■ What is needed
From the records below, copy out every line that contains the string "main", matching case exactly.

■ Supplied data

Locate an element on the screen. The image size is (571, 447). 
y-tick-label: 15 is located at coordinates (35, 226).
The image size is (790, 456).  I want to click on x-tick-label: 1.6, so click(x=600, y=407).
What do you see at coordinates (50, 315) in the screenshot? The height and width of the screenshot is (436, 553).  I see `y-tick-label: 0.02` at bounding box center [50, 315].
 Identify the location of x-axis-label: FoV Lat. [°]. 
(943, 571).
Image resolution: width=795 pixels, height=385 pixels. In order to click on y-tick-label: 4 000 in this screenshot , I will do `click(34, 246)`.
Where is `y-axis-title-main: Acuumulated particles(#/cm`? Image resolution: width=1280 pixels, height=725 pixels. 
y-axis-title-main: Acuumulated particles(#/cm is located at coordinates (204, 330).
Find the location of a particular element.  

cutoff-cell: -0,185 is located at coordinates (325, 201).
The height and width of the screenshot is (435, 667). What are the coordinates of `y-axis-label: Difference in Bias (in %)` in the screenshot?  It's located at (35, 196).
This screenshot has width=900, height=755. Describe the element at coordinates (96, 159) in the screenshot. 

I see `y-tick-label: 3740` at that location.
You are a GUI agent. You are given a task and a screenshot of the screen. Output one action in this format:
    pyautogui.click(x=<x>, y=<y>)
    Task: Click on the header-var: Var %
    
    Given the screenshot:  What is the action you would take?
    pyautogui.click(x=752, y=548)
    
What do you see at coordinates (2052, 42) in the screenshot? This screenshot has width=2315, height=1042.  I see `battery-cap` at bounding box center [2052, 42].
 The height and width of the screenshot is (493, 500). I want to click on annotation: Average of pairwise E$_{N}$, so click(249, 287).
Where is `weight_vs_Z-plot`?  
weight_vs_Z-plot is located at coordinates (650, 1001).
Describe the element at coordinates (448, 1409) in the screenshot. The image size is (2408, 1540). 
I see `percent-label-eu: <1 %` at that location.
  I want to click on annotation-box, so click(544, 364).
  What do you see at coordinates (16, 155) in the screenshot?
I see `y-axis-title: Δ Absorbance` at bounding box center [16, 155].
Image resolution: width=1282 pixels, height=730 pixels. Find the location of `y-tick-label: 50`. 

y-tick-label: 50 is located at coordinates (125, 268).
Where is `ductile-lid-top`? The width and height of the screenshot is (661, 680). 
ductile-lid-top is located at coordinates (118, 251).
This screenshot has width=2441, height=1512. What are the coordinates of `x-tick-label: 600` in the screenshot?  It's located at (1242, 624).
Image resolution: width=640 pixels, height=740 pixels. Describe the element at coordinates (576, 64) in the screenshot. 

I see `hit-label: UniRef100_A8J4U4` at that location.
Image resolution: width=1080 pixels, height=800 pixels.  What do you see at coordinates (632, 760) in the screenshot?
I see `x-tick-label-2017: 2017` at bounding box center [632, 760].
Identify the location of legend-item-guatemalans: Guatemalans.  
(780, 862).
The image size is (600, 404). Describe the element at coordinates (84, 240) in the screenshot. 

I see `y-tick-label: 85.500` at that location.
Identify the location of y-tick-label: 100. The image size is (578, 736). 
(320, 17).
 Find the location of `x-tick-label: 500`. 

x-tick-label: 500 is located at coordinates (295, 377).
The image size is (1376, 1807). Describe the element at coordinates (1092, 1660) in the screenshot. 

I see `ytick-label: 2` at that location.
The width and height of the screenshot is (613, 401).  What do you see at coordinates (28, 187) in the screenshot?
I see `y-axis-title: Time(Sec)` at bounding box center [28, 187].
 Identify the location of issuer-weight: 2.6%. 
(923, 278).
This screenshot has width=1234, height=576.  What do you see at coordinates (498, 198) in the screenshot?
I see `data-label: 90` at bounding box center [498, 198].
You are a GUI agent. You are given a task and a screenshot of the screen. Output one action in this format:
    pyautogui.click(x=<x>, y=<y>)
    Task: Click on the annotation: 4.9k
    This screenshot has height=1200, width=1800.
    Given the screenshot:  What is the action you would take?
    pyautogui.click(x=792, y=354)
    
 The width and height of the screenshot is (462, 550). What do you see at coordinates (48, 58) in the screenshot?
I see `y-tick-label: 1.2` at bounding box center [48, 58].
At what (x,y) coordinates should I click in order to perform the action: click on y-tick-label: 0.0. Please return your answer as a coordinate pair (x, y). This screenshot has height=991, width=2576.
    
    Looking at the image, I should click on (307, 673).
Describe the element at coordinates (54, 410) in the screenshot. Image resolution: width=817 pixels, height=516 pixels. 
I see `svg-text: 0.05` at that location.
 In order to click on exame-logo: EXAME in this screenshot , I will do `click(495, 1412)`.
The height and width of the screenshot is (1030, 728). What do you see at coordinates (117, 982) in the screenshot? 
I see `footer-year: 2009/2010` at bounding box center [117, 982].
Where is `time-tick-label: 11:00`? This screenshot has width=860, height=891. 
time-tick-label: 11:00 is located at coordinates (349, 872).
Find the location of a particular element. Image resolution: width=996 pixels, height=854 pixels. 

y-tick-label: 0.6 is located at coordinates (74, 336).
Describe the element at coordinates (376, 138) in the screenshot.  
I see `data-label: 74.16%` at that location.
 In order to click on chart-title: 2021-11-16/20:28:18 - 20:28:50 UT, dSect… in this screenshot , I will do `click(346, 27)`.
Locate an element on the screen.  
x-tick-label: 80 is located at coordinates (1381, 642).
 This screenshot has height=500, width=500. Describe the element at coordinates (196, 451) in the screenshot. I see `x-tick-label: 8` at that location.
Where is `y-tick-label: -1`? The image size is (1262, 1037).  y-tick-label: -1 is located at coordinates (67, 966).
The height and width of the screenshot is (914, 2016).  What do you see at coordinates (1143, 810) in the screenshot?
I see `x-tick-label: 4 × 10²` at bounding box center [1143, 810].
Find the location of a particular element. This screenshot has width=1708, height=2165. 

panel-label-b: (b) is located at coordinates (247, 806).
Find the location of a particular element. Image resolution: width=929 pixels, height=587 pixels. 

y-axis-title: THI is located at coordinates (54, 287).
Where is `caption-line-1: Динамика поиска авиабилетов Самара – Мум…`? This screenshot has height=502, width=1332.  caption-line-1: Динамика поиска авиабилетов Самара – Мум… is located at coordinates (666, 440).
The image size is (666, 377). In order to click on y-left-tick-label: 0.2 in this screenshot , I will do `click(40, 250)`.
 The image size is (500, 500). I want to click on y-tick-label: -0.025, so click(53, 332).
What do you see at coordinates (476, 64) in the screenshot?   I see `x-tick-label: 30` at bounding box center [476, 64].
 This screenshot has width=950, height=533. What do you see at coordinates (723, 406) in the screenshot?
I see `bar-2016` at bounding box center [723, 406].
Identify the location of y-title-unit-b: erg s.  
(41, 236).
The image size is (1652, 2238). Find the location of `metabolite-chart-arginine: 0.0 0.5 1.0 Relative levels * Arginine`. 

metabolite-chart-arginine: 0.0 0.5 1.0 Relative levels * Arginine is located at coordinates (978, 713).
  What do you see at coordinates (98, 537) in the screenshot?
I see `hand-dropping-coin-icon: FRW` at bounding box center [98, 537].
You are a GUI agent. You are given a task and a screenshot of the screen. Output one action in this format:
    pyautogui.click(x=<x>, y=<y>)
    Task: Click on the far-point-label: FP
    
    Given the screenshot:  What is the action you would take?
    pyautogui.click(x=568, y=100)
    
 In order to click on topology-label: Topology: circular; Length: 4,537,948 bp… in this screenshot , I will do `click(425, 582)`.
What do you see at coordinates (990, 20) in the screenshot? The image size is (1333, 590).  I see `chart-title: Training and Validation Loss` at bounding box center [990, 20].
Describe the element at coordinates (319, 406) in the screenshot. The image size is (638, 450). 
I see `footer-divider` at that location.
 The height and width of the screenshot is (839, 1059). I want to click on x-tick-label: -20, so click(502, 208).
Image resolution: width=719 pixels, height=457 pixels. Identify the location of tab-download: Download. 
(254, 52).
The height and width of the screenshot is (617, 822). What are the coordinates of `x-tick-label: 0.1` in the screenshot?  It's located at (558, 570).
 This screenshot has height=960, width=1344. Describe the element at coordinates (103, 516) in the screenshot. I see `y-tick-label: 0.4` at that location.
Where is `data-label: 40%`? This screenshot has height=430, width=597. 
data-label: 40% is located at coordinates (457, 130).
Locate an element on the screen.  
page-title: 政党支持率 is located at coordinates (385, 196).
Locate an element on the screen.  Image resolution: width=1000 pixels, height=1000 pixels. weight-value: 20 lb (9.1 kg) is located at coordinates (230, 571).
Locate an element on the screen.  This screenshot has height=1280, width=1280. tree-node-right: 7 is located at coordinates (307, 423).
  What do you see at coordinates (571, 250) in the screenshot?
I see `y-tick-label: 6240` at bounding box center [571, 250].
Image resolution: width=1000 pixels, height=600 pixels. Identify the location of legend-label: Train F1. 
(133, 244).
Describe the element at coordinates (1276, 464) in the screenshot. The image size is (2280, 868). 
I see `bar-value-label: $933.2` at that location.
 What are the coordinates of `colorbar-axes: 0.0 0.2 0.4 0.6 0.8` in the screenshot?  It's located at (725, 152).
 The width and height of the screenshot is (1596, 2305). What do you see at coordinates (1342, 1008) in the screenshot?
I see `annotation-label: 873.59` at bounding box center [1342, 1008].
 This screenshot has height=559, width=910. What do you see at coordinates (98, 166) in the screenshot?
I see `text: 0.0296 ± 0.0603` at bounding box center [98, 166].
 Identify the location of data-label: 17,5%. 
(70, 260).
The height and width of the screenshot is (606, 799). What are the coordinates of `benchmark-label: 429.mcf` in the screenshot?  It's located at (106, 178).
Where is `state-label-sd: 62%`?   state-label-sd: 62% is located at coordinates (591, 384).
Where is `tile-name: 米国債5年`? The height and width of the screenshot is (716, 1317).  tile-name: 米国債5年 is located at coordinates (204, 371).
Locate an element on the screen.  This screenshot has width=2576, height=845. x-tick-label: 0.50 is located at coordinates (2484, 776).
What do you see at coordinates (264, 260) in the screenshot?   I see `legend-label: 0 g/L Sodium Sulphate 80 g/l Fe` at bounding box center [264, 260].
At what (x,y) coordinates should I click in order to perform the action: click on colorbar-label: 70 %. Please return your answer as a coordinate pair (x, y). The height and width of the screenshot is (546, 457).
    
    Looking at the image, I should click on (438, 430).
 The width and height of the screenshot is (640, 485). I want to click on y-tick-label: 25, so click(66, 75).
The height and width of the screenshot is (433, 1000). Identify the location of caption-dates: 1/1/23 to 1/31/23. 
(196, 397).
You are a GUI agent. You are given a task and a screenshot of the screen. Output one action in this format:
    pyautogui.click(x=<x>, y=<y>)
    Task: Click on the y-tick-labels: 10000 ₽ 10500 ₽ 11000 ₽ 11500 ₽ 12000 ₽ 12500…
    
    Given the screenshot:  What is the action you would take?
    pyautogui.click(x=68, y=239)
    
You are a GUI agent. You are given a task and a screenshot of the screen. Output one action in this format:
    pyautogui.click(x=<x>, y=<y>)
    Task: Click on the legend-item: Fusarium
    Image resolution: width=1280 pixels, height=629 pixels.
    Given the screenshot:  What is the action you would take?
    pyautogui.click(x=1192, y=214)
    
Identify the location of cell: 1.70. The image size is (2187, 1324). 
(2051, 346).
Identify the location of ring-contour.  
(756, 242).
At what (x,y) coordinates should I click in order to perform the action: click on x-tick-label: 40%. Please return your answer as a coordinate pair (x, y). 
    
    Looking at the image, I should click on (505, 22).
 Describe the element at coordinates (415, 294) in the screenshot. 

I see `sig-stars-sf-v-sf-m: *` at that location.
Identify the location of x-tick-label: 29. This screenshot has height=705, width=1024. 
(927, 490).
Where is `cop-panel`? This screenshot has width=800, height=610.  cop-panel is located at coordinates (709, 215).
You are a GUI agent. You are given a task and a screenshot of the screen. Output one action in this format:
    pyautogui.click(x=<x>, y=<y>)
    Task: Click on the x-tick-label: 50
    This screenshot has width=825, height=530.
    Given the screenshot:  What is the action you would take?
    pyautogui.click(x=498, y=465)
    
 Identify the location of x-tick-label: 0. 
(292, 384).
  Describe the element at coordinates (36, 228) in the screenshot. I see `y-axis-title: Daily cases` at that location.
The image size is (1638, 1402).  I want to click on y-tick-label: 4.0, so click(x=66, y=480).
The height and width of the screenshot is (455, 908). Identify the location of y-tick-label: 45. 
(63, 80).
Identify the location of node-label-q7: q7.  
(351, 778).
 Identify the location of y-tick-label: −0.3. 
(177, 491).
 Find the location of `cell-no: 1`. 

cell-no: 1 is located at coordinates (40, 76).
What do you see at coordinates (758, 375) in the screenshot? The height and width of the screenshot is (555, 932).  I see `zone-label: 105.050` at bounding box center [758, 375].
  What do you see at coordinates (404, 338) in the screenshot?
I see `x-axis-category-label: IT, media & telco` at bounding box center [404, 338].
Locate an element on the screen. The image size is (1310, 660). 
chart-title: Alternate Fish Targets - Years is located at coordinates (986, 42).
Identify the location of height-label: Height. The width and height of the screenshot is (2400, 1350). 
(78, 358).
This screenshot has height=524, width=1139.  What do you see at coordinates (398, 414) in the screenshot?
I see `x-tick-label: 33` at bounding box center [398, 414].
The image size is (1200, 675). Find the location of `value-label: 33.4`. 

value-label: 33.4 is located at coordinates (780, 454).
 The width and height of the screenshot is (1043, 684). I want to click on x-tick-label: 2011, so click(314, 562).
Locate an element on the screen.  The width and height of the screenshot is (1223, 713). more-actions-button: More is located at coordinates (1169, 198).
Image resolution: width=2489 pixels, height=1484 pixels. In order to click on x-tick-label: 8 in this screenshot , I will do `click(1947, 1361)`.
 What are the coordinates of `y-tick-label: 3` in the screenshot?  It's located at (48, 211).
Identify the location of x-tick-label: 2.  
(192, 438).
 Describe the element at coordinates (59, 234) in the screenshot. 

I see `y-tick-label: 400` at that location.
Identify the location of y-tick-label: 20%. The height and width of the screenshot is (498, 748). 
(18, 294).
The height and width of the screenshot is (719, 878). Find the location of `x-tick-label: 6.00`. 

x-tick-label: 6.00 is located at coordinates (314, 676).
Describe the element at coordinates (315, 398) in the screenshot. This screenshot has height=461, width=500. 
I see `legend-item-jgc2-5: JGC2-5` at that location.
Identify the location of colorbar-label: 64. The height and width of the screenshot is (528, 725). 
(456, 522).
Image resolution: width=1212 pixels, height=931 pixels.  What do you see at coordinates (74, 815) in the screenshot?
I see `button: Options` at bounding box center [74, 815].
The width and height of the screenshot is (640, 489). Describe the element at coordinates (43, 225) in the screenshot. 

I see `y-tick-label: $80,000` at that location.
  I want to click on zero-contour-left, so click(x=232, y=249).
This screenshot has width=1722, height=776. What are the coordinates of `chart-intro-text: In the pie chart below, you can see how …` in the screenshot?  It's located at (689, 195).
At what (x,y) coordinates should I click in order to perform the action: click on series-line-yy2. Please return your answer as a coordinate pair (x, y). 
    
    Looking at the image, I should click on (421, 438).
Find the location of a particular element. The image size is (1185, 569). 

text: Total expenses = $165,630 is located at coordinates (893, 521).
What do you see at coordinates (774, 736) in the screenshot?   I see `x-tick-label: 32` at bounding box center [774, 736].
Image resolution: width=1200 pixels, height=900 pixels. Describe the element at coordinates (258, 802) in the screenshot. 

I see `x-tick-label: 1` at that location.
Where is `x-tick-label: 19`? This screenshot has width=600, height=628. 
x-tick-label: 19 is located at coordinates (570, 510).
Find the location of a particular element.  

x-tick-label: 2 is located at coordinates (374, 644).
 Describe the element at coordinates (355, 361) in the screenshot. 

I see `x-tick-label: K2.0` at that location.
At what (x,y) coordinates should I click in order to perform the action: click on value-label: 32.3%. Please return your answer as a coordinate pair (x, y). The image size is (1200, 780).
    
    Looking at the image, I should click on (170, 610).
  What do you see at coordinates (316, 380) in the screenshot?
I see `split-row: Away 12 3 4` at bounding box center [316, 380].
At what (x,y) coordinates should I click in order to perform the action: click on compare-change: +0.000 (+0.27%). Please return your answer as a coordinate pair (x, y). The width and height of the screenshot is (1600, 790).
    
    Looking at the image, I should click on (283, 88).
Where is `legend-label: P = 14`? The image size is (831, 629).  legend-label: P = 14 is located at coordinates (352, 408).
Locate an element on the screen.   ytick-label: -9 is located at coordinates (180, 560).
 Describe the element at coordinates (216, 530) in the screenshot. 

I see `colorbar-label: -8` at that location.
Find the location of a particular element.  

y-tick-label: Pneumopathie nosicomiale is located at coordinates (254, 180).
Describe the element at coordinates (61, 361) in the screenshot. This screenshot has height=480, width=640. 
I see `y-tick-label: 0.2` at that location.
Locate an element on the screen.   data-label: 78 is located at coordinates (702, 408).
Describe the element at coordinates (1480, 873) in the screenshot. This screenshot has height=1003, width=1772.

■ Exercise answer
Where is `y-axis-title-main: Acuumulated particles(#/cm`? Image resolution: width=1280 pixels, height=725 pixels. 
y-axis-title-main: Acuumulated particles(#/cm is located at coordinates (204, 330).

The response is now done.